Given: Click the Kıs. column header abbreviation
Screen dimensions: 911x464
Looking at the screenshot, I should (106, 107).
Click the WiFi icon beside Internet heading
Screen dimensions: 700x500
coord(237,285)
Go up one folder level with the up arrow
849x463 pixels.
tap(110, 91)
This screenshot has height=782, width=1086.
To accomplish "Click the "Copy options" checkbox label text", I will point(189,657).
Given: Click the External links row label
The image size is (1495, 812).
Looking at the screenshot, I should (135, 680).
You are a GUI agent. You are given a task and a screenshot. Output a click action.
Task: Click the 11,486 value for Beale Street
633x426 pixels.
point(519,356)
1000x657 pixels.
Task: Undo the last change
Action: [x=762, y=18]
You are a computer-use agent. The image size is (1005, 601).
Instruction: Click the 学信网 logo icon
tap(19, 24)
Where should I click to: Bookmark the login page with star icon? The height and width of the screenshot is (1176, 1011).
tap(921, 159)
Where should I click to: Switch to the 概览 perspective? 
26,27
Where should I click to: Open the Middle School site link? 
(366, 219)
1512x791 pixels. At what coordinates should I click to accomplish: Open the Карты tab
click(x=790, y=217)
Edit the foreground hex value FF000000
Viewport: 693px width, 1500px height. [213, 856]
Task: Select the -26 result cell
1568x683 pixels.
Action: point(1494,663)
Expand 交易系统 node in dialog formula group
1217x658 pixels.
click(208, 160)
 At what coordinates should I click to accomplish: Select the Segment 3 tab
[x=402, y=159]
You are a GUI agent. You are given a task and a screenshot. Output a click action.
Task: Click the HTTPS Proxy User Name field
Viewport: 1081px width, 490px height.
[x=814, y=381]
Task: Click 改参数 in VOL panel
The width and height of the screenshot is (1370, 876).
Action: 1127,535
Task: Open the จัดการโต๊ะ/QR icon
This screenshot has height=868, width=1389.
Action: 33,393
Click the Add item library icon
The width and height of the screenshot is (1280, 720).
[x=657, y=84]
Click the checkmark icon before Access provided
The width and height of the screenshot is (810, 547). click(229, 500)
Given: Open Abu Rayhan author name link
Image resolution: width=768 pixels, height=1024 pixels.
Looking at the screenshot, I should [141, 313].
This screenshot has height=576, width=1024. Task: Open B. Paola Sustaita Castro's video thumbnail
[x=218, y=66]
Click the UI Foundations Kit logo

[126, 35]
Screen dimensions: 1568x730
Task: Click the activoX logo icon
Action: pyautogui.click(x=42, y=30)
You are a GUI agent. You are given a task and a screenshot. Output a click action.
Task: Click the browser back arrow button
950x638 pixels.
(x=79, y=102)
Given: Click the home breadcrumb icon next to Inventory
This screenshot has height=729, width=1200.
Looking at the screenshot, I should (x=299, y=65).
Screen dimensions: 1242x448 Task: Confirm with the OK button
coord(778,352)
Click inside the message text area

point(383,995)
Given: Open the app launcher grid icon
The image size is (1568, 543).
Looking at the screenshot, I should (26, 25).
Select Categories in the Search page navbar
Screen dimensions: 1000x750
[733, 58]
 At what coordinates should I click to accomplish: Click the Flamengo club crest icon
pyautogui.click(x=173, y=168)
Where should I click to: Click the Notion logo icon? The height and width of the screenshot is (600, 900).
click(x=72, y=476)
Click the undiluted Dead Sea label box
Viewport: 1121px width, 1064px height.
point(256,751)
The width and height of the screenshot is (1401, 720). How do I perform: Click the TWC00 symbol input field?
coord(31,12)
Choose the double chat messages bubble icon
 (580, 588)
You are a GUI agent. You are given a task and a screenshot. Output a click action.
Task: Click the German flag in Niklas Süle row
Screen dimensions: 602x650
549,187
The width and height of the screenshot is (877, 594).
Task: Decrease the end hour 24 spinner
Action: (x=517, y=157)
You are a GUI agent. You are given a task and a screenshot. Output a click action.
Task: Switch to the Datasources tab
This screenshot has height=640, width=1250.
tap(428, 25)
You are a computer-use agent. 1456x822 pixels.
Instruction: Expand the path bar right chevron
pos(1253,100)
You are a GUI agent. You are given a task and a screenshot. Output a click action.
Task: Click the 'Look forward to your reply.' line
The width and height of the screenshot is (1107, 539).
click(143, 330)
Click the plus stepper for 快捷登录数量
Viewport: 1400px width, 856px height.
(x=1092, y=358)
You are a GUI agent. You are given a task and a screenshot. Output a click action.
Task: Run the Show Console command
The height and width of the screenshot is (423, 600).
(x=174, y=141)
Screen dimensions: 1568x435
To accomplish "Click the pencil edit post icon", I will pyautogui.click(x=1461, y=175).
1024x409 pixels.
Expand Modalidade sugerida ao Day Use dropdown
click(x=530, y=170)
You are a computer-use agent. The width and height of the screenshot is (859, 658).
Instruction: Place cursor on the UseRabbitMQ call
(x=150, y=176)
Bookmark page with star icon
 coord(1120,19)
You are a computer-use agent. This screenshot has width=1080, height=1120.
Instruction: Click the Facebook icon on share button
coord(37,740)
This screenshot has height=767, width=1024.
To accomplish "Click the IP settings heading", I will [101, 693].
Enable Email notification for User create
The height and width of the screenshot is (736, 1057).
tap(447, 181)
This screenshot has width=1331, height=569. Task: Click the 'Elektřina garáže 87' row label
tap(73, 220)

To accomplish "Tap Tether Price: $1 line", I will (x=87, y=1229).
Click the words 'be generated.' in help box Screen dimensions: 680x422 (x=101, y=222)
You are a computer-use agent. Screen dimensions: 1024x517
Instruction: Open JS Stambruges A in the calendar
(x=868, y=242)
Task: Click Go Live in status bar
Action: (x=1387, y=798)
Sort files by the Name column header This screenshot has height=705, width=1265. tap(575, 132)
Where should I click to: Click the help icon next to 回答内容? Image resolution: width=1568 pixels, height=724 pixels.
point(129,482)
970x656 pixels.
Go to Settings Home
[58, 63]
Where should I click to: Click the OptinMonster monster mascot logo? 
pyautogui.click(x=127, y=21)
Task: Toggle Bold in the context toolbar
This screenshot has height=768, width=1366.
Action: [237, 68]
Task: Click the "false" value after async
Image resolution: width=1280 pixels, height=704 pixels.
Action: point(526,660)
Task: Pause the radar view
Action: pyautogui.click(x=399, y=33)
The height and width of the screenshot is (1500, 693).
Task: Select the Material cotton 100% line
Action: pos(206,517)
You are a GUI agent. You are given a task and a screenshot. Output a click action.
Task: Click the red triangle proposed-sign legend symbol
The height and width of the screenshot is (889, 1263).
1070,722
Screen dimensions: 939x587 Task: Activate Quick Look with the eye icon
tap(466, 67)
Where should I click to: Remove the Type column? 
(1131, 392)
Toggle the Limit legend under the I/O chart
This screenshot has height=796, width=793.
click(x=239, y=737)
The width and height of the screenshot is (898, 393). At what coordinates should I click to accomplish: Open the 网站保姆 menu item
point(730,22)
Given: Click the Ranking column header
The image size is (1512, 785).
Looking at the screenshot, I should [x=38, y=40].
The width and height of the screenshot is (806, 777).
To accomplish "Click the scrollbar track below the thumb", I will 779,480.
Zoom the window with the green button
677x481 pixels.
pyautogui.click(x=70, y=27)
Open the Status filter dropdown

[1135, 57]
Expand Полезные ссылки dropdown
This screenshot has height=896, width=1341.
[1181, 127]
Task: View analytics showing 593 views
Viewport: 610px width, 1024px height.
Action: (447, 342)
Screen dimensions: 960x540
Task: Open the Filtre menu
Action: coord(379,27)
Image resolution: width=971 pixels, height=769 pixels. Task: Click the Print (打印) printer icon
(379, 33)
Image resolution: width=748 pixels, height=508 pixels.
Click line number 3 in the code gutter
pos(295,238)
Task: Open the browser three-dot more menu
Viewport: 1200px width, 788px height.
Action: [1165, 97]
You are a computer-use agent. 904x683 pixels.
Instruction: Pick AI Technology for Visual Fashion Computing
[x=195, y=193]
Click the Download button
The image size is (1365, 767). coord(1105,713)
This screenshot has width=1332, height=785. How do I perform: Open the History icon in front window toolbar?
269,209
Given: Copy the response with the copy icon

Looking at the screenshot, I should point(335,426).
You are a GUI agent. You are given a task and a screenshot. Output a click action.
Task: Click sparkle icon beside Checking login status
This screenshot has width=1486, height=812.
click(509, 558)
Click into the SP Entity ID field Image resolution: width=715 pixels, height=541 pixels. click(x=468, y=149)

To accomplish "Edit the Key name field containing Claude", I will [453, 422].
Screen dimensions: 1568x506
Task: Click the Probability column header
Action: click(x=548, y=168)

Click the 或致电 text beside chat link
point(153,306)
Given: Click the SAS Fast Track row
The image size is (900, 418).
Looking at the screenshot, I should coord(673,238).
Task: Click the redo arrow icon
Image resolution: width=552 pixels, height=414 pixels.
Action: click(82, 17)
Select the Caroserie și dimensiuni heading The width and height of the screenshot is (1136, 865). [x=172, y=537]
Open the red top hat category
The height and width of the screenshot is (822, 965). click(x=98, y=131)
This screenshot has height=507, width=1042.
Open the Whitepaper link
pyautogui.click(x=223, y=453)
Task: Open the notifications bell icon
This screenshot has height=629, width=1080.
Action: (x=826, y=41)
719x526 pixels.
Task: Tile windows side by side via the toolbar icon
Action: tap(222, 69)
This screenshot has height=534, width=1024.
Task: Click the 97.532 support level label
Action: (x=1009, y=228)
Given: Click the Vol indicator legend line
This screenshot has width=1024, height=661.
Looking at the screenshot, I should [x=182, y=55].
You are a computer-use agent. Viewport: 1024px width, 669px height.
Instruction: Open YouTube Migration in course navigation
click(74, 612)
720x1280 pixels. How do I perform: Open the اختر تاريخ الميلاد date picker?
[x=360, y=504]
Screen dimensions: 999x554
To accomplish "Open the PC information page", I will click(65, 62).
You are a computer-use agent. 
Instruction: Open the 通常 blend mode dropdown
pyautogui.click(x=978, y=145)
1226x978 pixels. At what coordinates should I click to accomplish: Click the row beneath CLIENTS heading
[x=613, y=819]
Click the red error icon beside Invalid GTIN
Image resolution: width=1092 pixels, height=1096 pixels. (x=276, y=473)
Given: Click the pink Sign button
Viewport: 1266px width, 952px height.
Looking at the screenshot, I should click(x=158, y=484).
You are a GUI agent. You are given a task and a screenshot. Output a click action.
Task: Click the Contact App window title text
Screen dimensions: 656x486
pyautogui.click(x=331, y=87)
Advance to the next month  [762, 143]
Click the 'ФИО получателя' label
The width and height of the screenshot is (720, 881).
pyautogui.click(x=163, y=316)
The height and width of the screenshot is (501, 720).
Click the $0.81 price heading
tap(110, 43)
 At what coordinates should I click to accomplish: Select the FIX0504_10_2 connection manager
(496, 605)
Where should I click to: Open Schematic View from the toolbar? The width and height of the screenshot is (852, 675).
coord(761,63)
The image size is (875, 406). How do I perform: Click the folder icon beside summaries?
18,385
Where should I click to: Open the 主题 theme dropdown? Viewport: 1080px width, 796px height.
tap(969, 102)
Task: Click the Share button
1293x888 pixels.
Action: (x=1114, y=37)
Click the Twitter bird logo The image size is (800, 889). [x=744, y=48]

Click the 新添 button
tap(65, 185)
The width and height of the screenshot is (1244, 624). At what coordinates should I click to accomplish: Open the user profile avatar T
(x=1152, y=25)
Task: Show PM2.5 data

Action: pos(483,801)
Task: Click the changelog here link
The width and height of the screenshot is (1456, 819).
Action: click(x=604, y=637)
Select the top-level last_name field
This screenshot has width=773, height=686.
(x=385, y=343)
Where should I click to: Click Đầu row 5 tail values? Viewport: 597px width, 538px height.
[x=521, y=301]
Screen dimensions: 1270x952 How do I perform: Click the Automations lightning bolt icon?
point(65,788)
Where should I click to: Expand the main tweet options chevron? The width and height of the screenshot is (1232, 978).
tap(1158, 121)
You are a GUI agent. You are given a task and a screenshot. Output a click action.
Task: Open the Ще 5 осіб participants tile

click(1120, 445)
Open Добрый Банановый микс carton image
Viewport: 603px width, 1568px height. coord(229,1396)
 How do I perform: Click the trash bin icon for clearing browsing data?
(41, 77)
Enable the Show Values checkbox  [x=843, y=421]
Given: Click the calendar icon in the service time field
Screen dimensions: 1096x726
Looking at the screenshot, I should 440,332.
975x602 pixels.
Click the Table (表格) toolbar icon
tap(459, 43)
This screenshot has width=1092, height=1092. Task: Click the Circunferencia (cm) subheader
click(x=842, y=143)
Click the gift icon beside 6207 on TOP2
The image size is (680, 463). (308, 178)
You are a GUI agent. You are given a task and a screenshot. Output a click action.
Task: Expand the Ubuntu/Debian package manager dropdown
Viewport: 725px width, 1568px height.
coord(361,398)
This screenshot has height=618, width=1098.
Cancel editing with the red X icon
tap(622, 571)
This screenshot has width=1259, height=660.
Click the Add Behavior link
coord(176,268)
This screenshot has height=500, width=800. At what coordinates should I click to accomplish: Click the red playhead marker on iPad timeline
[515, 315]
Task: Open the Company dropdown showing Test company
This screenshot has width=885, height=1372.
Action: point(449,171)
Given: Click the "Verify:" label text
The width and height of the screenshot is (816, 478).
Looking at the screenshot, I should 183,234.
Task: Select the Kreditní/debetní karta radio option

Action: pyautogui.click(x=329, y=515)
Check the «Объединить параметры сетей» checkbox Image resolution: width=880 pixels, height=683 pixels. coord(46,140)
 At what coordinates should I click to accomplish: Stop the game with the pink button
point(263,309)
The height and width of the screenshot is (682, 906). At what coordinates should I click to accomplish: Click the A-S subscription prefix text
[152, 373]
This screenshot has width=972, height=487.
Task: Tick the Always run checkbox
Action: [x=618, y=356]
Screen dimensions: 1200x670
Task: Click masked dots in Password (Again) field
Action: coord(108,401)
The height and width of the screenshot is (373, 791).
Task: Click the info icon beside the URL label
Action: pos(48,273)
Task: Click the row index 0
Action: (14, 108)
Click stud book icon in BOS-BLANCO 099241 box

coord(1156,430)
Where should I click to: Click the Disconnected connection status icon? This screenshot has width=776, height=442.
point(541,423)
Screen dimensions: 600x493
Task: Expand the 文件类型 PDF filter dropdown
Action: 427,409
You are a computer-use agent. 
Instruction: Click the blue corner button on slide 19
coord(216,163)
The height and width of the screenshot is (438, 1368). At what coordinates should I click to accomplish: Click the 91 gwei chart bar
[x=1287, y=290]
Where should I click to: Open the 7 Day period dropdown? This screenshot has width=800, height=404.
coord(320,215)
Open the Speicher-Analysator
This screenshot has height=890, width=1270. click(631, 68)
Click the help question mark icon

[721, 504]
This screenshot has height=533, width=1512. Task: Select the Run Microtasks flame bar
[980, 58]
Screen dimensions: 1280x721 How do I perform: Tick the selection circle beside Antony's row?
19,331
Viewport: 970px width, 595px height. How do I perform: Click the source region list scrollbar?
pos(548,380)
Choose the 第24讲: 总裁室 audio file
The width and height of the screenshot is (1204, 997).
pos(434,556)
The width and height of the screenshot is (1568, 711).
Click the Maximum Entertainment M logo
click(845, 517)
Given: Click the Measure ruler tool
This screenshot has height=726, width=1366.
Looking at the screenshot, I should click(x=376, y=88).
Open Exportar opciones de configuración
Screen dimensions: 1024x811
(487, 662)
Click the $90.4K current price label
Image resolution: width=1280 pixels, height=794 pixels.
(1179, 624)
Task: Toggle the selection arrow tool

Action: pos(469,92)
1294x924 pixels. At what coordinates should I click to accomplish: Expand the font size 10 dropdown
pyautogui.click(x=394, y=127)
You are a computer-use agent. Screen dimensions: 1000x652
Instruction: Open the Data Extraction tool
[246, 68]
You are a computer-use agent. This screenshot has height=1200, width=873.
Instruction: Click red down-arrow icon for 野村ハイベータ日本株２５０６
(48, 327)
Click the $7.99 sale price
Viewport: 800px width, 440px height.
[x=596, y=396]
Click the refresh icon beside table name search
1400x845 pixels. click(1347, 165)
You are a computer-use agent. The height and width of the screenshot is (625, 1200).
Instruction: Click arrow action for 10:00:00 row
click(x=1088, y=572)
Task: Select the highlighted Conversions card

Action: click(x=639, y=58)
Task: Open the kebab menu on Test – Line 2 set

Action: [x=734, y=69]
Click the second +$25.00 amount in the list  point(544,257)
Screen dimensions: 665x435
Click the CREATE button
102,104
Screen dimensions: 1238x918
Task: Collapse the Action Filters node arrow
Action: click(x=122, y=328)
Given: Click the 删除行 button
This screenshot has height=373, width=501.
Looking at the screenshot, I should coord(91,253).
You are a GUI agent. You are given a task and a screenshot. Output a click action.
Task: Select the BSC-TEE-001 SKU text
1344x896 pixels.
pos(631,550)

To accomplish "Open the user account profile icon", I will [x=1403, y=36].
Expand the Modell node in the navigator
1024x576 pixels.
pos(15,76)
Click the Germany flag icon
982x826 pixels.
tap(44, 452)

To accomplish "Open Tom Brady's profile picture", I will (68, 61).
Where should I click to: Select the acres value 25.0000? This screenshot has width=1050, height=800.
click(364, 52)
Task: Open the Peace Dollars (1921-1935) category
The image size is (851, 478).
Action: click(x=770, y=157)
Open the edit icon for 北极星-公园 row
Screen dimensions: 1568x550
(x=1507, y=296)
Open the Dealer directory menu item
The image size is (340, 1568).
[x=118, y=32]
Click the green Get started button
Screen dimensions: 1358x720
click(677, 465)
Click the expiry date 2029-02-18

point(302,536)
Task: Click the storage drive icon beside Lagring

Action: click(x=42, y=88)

● Work to be completed
Track down every line in the entries that includes the string "browser", and copy it.

● Answer area
Task: Click the browser back arrow button
Task: Open the browser three-dot more menu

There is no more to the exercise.